Before sacrifice, rats were kept individually in metabolic cages for 24 h to collect urine for estimation of renal function. Serum samples were assayed for blood urea nitrogen (BUN), urea clearance, serum creatinine & creatinine clearance by using standard diagnostic kits (Span Diagnostics, Gujarat, India).

Assessment of liver function

Serum alanine aminotransferase (ALT) and serum aspartate aminotransferase (AST) were estimated by International Federation of Clinical Chemistry [36] (ERBA test kits). Serum bilirubin was estimated by Diazo method [37] (ERBA test kits).

Assessment of oxidative stress

Post mitochondrial supernatant preparation (PMS)

Kidneys and liver were, perfused with ice cold saline (0.9% sodium chloride) and homogenized in chilled potassium chloride (1.17%) using a homogenizer. The homogenates were centrifuged at 800 g for 5 minutes at 4°C to separate the nuclear debris. The supernatant so obtained was centrifuged at 10,500 g for 20 minutes at 4°C to get the post mitochondrial supernatant which was used to assay catalase and superoxide dismutase (SOD) activity.

Estimation of lipid peroxidation

The malondialdehyde (MDA) content, a measure of lipid peroxidation, was assayed in the form of thiobarbituric acid reacting substances (TBARS) by method of Okhawa et al. [38] Briefly, the reaction mixture consisted of 0.2 ml of 8.1% sodium lauryl sulphate, 1.5 ml of 20% acetic acid solution adjusted to pH 3.5 with sodium hydroxide and 1.5 ml of 0.8% aqueous solution of thiobarbituric acid was added to 0.2 ml of 10%(w/v) of PMS. The mixture was brought up to 4.0 ml with distilled water and heated at 95°C for 60 minutes. After cooling with tap water, 1.0 ml distilled water and 5.0 ml of the mixture of n-butanol & pyridine (15:1 v/v) was added and centrifuged. The organic layer was taken out and its absorbance was measured at 532 nm. TBARS were quantified using an extinction coefficient of 1.56 × 105 M-1/cm-1 and expressed as nmol of TBARS per mg protein. Tissue protein was estimated using Biuret method of protein assay and the TBARS content expressed as nanomoles per milligram of protein.
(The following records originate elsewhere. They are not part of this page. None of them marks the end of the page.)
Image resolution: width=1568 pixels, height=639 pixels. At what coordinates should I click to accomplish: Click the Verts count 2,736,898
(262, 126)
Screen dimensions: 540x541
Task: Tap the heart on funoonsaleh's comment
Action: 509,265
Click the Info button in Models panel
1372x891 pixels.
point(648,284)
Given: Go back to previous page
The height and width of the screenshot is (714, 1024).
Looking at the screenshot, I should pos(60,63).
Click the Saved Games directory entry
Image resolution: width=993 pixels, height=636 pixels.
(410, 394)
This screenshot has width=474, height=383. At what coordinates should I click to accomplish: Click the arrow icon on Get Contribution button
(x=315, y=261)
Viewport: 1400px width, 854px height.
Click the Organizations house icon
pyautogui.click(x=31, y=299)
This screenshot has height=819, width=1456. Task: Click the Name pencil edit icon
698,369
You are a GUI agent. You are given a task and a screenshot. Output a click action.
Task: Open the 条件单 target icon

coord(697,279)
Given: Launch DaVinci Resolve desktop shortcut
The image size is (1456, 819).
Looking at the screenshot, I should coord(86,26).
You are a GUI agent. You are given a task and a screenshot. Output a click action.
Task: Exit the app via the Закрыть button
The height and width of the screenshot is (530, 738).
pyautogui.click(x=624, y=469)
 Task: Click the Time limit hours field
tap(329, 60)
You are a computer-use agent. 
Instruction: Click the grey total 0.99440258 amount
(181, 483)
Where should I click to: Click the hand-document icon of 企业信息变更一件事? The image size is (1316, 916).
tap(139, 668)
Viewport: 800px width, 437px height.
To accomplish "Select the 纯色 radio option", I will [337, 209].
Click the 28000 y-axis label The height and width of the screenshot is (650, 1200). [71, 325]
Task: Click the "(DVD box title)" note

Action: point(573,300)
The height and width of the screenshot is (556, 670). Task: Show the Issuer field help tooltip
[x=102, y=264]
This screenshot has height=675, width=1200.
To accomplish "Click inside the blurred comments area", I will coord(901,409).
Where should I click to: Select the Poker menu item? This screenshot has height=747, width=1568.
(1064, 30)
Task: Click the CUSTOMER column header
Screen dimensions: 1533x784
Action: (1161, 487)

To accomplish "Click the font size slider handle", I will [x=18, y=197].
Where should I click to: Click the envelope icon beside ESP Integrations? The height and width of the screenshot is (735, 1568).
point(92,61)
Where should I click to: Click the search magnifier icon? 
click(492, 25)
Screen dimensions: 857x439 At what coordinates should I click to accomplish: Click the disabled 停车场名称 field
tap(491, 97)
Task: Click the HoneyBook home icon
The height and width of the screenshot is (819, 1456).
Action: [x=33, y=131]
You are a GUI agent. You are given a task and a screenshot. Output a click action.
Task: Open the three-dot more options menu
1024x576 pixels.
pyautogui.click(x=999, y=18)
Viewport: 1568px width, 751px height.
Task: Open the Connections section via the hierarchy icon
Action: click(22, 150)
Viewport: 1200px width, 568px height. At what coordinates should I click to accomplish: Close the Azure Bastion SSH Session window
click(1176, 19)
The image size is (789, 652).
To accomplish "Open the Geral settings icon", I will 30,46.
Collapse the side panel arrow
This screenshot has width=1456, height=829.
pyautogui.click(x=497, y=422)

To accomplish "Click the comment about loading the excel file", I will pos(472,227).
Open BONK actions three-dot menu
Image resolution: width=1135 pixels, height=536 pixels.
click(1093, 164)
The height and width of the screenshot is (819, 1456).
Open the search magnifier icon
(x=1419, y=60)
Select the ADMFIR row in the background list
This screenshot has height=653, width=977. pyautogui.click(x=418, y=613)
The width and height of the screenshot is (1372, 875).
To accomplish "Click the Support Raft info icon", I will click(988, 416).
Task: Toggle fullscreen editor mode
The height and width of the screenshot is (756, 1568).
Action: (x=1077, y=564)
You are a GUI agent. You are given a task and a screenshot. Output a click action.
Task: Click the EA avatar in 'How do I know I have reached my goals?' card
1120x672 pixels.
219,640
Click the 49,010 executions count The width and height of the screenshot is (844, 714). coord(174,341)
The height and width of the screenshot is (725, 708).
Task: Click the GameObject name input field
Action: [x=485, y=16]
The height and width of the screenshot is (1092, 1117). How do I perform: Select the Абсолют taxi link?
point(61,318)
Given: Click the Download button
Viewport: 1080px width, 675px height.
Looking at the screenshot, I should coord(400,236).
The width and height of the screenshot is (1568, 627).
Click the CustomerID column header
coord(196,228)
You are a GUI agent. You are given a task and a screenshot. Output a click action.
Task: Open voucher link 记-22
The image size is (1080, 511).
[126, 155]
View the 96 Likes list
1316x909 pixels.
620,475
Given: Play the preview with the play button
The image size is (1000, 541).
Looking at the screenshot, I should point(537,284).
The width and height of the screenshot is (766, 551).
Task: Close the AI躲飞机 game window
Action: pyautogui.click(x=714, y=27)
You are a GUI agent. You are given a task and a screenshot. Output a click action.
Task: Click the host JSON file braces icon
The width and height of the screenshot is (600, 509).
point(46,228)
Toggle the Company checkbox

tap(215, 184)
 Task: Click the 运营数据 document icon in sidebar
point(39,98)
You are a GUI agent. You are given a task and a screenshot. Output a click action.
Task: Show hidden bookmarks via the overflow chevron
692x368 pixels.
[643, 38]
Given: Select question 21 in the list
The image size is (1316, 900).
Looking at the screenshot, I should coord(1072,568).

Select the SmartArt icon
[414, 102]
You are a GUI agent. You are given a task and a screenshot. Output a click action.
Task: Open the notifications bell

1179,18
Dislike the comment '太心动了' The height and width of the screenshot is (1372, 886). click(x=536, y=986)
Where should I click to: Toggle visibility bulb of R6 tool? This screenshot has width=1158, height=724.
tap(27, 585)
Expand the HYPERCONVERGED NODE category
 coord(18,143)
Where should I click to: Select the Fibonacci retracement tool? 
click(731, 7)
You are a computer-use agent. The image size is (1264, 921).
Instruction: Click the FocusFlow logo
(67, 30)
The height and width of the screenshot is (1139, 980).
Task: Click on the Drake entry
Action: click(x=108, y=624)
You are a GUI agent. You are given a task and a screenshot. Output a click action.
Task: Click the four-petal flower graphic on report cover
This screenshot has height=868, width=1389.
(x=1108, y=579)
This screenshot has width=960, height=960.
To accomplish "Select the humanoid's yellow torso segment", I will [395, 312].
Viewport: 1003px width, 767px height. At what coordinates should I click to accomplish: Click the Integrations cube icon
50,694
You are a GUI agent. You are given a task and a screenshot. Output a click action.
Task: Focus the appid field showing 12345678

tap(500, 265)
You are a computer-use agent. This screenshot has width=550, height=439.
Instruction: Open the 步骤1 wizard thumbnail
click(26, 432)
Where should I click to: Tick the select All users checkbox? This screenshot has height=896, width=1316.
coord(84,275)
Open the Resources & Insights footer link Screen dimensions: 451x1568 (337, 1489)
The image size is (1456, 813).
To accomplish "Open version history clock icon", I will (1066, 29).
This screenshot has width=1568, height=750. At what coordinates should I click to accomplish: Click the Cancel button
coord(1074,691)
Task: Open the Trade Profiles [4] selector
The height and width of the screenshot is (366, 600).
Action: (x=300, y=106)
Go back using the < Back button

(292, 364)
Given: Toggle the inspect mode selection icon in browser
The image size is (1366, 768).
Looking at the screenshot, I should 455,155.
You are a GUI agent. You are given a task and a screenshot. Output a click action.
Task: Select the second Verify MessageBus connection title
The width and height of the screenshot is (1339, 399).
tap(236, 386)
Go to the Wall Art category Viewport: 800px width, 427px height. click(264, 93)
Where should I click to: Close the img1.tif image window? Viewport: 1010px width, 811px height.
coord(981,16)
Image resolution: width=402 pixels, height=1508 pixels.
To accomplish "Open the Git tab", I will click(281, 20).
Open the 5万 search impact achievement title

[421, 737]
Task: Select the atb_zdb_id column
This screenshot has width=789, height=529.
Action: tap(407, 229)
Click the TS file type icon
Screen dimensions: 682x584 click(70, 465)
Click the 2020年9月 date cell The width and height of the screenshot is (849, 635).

Estimation of reduced glutathione

Reduced glutathione (GSH) in the kidneys and liver was assayed by the method of Jollow et al [39]. Briefly, 1.0 ml of PMS (10%) was precipitated with 1.0 ml of sulphosalicylic acid (4%). The samples were kept at 4°C for at least 1 hour and then subjected to centrifugation at 1200 g for 15 minutes at 4°C. The assay mixture contained 0.1 ml filtered aliquot and 2.7 ml phosphate buffer (0.1 M, pH 7.4) in a total volume of 3.0 ml. The yellow colour developed was read immediately at 412 nm on a spectrophotometer.

Estimation of SOD

SOD activity was assayed by the method of Kono et al.[40] The assay system consisted of EDTA 0.1 mM, sodium carbonate 50 mM and 96 mM of nitro blue tetrazolium (NBT). In the cuvette, 2 ml of above mixture, 0.05 ml hydroxylamine and 0.05 ml of PMS were taken and the auto-oxidation of hydroxylamine was observed by measuring the absorbance at 560 nm.

Estimation of catalase

Catalase activity was assayed by the method of Claiborne et al [41]. Briefly, the assay mixture consisted of 1.95 ml phosphate buffer (0.05 M, pH 7.0), 1.0 ml hydrogen peroxide (0.019 M) and 0.05 ml PMS (10%) in a final volume of 3.0 ml. Changes in absorbance were recorded at 240 nm. Catalase activity was calculated in terms of k minutes-1.

Statistical analysis

Results were expressed as mean ± SEM. The intergroup variation was measured by one way analysis of variance (ANOVA) followed by Fischer's LSD test. Statistical significance was considered at p < 0.05. The statistical analysis was done using the Jandel Sigma Stat Statistical Software version 2.0.